Serve and call

The first two pages built the agent and ran it locally with pie run. This page runs the engine as a long-lived service and calls the agent from a separate client process over WebSocket. That is the shape a real deployment has: one engine, many clients.

The flow:

Start an engine with pie serve.
Upload the research-agent.wasm build to the engine.
From a client process, open a WebSocket, launch the inferlet, stream events.

By the end you have a Python, Rust, or JavaScript client that talks to your inferlet. The client can run anywhere: another tab, a separate machine, your application code.

Start the engine

pie serve --no-auth

╭─ Pie Engine ─────────────────────────────────╮
│ Host         127.0.0.1:8080                  │
│ Model        default (Qwen/Qwen3-0.6B)       │
│ Driver       cuda_native                     │
│ Device       cuda:0                          │
╰──────────────────────────────────────────────╯

✓ Server ready at ws://127.0.0.1:8080

--no-auth is fine for local development. For production, leave it on and authorize clients with public keys; see Deploy and publish.

The engine accepts WebSocket connections at ws://127.0.0.1:8080. It loads the model once, then serves every client from the same loaded weights.

Install the client SDK

Rust
Python
JavaScript

# In your client project's Cargo.toml
[dependencies]
pie-client = "*"
tokio = { version = "1", features = ["full"] }
serde = { version = "1", features = ["derive"] }
serde_json = "1"
anyhow = "1"

pip install pie-client

npm install pie-client

Upload the build

The engine runs inferlets it has on hand. Two ways to put yours there:

Upload the local build with add_program / install_program. Quick for development.
Publish to a registry with bakery inferlet publish, then launch_process("name@version", ...) resolves it. Right for sharing.

The client examples below upload the local build. See Deploy and publish for the registry path.

Connect, launch, stream

Open a WebSocket, install the build (one-time), launch the inferlet, and read events until it returns.

Rust
Python
JavaScript

use pie_client::{Client, ProcessEvent};
use serde::{Deserialize, Serialize};
use std::path::Path;

#[derive(Serialize)]
struct Input<'a> {
    question: &'a str,
}

#[derive(Deserialize)]
struct Output {
    // The inferlet returns a string from `main`, which arrives as a
    // JSON-encoded string. The client receives it via `ProcessEvent::Return`.
}

#[tokio::main]
async fn main() -> anyhow::Result<()> {
    let client = Client::connect("ws://127.0.0.1:8080").await?;
    client.authenticate("alice", &None).await?;

    // Upload the local build (skip if already present).
    if !client
        .check_program("research-agent@0.1.0", None, None)
        .await?
    {
        client
            .add_program(
                Path::new("./research-agent.wasm"),
                Path::new("./Pie.toml"),
                false,
            )
            .await?;
    }

    // Launch the inferlet.
    let input = serde_json::to_string(&Input {
        question: "Compare the climates of Tokyo, Reykjavik, and Singapore.",
    })?;
    let mut process = client
        .launch_process(
            "research-agent@0.1.0".into(),
            input,
            true,
            None,
        )

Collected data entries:
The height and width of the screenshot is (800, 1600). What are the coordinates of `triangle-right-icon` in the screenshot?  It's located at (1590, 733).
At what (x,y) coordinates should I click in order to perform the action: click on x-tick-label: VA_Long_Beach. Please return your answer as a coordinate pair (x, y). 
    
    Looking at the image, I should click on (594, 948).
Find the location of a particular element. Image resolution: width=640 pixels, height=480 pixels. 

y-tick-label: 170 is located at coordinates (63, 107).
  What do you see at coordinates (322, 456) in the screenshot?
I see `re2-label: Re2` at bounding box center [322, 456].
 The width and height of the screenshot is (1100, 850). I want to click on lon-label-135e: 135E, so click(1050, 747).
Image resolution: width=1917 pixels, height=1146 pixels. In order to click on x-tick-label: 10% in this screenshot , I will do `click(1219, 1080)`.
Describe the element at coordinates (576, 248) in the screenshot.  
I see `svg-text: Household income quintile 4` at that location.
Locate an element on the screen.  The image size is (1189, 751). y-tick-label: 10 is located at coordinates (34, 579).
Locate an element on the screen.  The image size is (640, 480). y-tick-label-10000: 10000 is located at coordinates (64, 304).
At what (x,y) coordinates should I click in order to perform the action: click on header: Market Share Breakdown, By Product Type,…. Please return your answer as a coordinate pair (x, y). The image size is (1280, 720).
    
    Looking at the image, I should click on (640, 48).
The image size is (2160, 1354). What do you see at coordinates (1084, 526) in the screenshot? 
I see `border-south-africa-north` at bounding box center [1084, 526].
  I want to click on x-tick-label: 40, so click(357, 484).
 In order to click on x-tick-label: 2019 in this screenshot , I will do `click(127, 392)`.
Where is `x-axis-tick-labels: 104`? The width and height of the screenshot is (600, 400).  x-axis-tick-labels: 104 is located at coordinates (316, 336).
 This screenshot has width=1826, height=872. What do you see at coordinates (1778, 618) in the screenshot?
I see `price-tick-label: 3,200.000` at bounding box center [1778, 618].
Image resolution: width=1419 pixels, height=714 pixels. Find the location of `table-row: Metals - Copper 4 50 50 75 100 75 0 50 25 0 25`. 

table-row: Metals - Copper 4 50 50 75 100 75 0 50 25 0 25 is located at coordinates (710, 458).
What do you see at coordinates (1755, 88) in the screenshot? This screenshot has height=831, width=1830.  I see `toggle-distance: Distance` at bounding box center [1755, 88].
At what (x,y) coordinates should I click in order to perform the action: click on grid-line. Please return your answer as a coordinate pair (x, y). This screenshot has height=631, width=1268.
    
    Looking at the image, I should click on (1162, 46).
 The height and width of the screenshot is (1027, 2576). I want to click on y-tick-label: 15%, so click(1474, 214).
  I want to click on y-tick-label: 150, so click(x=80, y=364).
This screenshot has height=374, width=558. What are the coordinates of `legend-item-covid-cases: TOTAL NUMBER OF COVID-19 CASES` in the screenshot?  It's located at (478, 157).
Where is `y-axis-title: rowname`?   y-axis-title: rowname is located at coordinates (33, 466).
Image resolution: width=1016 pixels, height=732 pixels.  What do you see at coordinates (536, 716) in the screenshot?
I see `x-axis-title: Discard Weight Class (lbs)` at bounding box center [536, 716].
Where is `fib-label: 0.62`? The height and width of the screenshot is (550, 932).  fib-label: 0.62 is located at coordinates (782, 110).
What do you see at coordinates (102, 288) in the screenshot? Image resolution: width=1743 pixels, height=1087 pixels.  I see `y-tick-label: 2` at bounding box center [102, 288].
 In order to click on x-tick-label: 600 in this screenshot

» **Tasks to complete**:
1 - Answer these questions using the serve-and-call page:
(a) At what address does the engine accept WebSocket connections?
(b) Which command publishes an inferlet to a registry?
(c) Which model does the engine banner list?
2 - Write the next part of the serve-and-call page, picking up right after its final line.

» **Outputs in order**:
1 -
(a) ws://127.0.0.1:8080
(b) bakery inferlet publish
(c) default (Qwen/Qwen3-0.6B)

2 -
        .await?;

    // Read events until the process returns or errors.
    loop {
        match process.recv().await? {
            ProcessEvent::Stdout(s) => print!("{s}"),
            ProcessEvent::Stderr(s) => eprint!("{s}"),
            ProcessEvent::Message(m) => println!("[message] {m}"),
            ProcessEvent::Return(v) => {
                let answer: String = serde_json::from_str(&v)?;
                println!("\n--- ANSWER ---\n{answer}");
                break;
            }
            ProcessEvent::Error(e) => anyhow::bail!("process error: {e}"),
            _ => {}
        }
    }

    client.close().await?;
    Ok(())
}

import asyncio
import json

from pie_client import PieClient, Event


async def main():
    async with PieClient("ws://127.0.0.1:8080") as client:
        # Auth disabled on the server (--no-auth), so pass no key.
        await client.authenticate("alice")

        # Upload the local build (skip if already present).
        if not await client.check_program("research-agent@0.1.0"):
            await client.install_program(
                "./research-agent.wasm",
                "./Pie.toml",
            )

        # Launch the inferlet.
        process = await client.launch_process(
            "research-agent@0.1.0",
            input={
                "question": (
                    "Compare the climates of Tokyo, Reykjavik, and Singapore."
                )
            },
        )

        # Read events until the process returns or errors.
        while True:
            event, value = await process.recv()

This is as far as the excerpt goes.